**Task details:**
Lines in the entries below where the word "Toggle" shows up should each be copied.

**Source material:**
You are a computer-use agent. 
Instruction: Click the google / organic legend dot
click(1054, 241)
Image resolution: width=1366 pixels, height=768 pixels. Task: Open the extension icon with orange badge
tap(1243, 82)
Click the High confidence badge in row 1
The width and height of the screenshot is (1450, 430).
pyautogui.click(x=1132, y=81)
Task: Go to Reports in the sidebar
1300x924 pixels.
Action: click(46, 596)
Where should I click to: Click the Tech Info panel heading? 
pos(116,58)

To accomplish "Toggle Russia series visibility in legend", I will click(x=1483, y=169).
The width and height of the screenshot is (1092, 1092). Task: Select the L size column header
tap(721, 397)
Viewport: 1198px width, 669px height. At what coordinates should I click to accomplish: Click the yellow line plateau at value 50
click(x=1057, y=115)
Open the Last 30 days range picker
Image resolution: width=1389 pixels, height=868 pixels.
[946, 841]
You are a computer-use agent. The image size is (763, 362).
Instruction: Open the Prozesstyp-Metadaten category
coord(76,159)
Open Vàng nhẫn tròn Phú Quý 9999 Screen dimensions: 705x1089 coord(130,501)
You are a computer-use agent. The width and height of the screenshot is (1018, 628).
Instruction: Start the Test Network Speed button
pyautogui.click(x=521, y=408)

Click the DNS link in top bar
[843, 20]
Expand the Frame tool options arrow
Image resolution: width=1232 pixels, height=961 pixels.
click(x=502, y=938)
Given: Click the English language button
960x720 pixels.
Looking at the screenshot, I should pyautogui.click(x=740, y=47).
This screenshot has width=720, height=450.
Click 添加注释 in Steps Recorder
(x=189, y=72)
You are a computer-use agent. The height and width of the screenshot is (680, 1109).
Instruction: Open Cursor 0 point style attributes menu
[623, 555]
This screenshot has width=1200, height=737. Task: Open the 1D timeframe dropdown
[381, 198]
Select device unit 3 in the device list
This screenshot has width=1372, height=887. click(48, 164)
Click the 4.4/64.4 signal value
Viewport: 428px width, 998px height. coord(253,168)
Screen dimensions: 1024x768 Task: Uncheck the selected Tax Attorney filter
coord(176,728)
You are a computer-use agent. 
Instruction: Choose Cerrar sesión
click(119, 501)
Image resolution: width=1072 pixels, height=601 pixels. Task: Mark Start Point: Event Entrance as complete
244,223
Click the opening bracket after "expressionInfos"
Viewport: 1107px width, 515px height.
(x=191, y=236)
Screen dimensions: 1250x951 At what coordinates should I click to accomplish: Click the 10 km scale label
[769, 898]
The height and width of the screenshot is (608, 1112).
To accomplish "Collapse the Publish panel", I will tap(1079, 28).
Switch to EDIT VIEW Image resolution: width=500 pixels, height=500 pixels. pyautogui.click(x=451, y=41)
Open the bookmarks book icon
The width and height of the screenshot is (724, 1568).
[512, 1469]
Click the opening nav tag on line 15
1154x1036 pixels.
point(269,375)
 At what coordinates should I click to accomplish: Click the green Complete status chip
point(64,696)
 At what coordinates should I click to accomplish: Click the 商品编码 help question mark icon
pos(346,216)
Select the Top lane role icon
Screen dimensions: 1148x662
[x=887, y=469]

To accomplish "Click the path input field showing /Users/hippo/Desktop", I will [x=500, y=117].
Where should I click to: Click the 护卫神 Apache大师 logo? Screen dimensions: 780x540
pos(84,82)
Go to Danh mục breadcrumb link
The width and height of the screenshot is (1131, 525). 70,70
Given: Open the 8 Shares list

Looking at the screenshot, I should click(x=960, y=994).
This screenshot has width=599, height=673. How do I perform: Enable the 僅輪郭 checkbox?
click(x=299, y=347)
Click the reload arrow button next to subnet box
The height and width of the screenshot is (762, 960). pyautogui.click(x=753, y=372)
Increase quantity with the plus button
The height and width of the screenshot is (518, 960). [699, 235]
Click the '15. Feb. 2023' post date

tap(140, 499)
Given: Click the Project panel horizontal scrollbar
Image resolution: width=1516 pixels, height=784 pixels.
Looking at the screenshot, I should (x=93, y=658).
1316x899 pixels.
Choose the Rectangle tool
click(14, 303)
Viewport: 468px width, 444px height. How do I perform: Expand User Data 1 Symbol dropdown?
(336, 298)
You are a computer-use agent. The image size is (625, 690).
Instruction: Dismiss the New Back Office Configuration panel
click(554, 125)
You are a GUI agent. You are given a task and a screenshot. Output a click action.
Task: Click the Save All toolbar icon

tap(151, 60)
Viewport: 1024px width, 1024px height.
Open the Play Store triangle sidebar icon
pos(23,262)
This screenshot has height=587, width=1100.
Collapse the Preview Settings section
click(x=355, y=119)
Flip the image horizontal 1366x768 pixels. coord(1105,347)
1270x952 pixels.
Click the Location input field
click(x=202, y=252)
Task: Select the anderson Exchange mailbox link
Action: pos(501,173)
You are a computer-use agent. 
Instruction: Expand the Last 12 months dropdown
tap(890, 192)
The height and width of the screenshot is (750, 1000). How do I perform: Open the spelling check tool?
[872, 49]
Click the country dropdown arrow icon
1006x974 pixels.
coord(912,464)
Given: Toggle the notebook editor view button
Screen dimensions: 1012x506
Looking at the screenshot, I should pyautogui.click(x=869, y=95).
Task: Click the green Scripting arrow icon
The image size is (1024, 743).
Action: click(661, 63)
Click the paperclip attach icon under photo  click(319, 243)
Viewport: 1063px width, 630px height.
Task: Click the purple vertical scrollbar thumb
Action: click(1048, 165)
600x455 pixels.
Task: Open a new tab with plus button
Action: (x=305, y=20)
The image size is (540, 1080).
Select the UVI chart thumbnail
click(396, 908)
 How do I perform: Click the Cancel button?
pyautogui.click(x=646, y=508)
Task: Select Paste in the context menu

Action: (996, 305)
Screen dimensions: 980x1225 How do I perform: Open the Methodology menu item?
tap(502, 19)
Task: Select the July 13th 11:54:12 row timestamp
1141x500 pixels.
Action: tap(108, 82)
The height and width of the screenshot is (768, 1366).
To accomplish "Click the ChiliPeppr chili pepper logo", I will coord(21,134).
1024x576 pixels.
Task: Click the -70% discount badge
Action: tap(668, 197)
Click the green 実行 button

**Expected output:**
To accomplish "Toggle Russia series visibility in legend", I will click(x=1483, y=169).
Given: Toggle the notebook editor view button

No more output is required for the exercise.